Why Afghanistan Isn’t Outraged About the Doctors Without Borders Bombing

An Afghan child receiving treatment at a Médecins Sans Frontières (Doctors Without Borders) hospital in the northern city of Kunduz after being wounded in a fight between the Taliban and Afghan security forces on May 21, 2015.

Photo by Shah Marai/AFP/Getty Images

Doctors Without Borders is demanding an independent investigation into the apparent U.S. airstrike on a hospital that killed 22 people, including 12 of its staff members, near Kunduz, Afghanistan, this past weekend. Civilian casualties from U.S. airstrikes have been a continual source of tensions between the U.S. and Afghan governments, so you might expect Afghan leaders to be backing the call for accountability. But the two governments actually appear to be relatively on the same page: expressing regret for the civilian deaths and promising an investigation, but suggesting that the airstrikes themselves were justified.

So why isn’t there more anger from the Afghanistan government over the incident?

Previous President Hamid Karzai frequently lashed out at both the Bush and Obama administrations over casualties in coalition airstrikes and raids in Afghanistan, accusing the Americans of a disregard for Afghan lives.
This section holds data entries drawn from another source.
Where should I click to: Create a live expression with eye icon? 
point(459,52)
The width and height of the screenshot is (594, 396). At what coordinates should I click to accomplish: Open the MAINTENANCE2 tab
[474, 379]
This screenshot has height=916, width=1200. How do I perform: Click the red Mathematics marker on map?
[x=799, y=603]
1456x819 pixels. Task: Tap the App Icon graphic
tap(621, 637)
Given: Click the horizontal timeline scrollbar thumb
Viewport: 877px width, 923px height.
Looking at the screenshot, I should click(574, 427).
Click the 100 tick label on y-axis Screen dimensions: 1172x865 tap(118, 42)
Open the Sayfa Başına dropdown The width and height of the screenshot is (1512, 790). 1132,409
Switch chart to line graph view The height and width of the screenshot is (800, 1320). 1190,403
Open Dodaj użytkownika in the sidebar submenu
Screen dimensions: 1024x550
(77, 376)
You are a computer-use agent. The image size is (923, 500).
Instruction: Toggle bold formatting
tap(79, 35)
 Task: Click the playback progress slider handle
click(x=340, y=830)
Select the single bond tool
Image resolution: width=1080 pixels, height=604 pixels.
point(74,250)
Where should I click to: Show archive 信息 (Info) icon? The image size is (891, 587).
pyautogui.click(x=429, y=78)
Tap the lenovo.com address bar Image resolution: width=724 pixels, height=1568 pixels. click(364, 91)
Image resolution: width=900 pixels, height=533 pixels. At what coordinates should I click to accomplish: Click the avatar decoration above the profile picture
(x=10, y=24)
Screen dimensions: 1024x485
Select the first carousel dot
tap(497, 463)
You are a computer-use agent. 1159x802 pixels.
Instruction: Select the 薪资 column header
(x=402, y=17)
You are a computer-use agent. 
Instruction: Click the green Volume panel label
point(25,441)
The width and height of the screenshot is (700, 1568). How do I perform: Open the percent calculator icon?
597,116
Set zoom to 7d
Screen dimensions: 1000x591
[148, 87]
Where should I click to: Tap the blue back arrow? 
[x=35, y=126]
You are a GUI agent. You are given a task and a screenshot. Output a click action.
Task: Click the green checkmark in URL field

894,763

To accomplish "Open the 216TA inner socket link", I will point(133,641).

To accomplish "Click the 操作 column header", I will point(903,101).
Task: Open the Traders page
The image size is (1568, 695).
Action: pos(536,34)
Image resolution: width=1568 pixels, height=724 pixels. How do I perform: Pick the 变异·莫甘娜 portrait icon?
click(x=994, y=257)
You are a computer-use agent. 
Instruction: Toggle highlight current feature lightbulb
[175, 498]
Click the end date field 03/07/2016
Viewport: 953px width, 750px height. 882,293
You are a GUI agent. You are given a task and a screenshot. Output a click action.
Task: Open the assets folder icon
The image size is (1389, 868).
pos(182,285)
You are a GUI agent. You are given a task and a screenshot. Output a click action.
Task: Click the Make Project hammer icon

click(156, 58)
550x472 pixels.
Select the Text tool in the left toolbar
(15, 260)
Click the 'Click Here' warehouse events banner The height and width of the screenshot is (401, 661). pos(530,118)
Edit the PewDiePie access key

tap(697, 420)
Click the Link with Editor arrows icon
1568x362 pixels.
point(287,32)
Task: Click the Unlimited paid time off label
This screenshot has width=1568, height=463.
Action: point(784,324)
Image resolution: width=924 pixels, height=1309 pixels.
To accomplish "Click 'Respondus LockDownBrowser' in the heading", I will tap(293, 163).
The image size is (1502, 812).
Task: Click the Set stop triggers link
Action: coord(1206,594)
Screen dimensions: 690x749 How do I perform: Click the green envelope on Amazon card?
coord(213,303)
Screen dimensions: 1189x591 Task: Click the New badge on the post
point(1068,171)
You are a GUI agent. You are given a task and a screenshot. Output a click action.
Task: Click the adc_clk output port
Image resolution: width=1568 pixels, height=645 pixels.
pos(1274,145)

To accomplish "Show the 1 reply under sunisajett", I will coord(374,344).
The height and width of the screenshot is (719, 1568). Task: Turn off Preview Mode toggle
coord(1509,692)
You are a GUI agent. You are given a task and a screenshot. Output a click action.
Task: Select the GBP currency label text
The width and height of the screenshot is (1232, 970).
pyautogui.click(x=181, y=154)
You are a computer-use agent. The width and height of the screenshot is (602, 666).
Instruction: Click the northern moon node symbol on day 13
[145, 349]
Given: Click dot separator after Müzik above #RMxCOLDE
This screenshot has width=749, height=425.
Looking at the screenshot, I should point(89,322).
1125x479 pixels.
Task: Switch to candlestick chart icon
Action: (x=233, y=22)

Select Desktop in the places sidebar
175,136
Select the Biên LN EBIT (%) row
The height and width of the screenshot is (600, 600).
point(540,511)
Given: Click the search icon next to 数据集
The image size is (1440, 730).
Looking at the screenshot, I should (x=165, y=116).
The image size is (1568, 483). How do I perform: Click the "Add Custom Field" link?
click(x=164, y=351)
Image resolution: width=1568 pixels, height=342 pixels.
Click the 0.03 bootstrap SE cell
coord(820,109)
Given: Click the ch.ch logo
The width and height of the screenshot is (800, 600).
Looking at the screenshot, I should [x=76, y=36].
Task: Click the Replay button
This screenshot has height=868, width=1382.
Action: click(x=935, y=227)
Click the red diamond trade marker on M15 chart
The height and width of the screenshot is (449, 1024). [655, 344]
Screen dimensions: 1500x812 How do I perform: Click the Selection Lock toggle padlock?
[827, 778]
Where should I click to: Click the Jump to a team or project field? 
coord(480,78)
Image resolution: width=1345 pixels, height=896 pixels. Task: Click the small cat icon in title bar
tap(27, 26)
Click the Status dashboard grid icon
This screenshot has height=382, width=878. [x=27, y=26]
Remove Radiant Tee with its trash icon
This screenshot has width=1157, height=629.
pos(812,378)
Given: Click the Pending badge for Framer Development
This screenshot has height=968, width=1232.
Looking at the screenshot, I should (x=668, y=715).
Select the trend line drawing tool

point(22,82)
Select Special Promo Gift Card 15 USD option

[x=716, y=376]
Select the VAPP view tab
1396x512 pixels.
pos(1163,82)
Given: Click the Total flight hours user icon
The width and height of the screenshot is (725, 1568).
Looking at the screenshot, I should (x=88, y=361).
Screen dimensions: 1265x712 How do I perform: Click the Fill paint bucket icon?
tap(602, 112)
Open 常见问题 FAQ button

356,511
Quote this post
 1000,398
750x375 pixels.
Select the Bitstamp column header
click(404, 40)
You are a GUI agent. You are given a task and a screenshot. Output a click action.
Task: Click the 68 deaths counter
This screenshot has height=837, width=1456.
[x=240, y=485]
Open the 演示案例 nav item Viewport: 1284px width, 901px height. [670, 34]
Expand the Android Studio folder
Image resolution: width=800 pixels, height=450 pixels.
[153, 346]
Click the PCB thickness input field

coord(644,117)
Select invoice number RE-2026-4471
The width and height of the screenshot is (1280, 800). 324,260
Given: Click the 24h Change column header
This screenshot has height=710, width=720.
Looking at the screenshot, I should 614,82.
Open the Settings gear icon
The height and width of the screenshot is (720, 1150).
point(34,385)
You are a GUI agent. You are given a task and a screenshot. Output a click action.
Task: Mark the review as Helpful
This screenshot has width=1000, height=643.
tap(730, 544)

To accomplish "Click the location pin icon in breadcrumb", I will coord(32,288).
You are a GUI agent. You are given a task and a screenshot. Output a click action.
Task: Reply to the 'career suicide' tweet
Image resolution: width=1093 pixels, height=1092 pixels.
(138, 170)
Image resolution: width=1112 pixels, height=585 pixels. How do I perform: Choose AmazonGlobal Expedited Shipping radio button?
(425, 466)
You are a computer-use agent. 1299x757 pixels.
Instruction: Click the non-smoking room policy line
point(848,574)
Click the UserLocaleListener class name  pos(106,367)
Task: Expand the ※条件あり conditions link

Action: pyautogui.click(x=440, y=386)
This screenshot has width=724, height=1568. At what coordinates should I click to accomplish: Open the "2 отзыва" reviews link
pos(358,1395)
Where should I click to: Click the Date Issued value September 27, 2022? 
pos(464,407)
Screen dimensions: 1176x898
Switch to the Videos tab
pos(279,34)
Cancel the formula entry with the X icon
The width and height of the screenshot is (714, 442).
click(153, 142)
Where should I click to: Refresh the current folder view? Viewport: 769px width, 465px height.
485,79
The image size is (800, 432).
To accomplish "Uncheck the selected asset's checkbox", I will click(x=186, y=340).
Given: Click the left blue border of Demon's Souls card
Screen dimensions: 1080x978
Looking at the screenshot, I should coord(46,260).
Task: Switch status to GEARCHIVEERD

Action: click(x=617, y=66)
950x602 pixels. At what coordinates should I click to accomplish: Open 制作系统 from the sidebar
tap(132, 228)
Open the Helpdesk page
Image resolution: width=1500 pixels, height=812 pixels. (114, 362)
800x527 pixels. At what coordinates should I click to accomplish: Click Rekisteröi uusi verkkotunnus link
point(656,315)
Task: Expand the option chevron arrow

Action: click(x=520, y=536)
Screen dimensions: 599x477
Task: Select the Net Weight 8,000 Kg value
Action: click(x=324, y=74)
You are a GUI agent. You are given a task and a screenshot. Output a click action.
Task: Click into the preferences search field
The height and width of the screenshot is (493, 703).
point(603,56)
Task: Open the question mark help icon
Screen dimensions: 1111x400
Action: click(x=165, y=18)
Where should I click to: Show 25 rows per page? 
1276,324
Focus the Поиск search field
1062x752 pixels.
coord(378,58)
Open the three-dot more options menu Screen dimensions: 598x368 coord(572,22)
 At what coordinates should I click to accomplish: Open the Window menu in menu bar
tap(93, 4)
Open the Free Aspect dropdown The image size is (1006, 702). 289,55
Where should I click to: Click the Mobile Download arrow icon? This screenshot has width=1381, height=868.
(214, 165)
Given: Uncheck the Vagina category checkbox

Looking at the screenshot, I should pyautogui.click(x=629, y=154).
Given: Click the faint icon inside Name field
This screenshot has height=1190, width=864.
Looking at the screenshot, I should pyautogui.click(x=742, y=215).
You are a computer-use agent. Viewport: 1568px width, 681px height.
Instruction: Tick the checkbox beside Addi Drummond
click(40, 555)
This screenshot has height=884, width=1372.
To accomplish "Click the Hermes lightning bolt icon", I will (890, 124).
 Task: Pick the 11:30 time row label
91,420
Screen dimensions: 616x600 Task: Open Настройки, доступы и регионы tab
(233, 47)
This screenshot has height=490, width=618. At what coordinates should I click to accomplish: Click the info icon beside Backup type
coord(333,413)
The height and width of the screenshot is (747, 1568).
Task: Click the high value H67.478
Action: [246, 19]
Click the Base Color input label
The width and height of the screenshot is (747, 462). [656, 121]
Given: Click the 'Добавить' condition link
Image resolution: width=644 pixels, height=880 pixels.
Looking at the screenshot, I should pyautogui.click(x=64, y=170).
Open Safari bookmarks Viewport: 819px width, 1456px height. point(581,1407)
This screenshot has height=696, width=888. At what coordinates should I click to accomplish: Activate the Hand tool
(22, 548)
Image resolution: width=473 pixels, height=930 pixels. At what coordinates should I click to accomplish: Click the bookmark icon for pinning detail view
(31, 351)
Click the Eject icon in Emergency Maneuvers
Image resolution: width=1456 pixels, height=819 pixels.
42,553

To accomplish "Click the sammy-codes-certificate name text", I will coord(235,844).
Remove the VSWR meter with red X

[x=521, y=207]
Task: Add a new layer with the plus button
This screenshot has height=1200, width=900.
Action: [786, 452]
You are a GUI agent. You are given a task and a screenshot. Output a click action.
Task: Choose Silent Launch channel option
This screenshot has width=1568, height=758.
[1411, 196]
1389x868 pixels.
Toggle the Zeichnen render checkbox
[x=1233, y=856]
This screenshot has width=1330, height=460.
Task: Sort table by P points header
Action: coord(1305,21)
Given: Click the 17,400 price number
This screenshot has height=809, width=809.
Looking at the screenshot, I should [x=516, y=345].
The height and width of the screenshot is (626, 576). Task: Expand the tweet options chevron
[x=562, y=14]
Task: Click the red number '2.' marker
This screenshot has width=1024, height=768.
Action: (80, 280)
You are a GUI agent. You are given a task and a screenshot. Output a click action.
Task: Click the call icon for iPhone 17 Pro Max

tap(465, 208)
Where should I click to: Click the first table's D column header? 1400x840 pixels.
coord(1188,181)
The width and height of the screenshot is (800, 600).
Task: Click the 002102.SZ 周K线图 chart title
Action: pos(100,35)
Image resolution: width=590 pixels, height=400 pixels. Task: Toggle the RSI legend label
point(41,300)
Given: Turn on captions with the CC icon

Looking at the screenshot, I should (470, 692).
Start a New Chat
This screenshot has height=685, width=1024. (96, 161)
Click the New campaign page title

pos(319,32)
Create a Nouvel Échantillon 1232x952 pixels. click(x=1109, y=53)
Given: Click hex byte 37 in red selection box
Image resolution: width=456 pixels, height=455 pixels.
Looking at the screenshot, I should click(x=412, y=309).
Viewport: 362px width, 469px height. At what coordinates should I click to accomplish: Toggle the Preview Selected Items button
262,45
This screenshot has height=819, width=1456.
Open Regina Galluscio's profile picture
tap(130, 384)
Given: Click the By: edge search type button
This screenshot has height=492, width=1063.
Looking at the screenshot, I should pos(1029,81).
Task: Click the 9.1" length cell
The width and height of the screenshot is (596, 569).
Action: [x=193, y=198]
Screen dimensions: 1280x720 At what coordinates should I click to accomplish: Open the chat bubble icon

Karzai, who also frequently suggested that the U.S. wanted the violence in Afghanistan to continue and was deliberately trying to weaken his government, used civilian casualties to bolster his case for a more limited role for international troops after the formal end of combat operations in 2014.

Today, the political context is much different. Even before the Taliban overran Kunduz last week, President Ashraf Ghani, faced with a deteriorating security situation, had been pushing the Obama administration to reconsider its plan to withdraw all U.S.-led coalition forces from the country by the end of 2016. The Taliban’s taking, with relative ease, of its first major city since 2001, has raised the stakes further. U.S. airstrikes have made it possible for Afghan forces to retake control of at least part of the city and officials aren’t really in a position to criticize those strikes too heavily. U.S. officials have said anonymously that American special forces advising Afghan commandos in the area of the hospital requested the airstrike after coming under fire. A member of parliament from the Kunduz area told the New York Times that “a lot of senior Taliban” were killed in the attack in addition to the civilian casualties.

Afghanistan was the deadliest country in the world for aid workers last year, according to the annual Humanitarian Outcomes report. The U.N. and nongovernmental organizations have blamed the changing nature of warfare for the recent increase in attacks on aid workers, with the majority of wars now fought in civilian areas by nonstate actors who routinely target civilians and ignore the rules of war. Nonstate actors like the Taliban may be responsible for the vast majority of attacks on civilians and aid workers, but as this weekend shows, these deaths can also come at the hands of the world’s most powerful and advanced military.

Doctors Without Borders, which routinely operates in some of the world’s most dangerous conflict areas, is now shutting down the hospital near Kunduz, meaning there will be one less badly needed resource for civilians caught in the middle of the ongoing battle.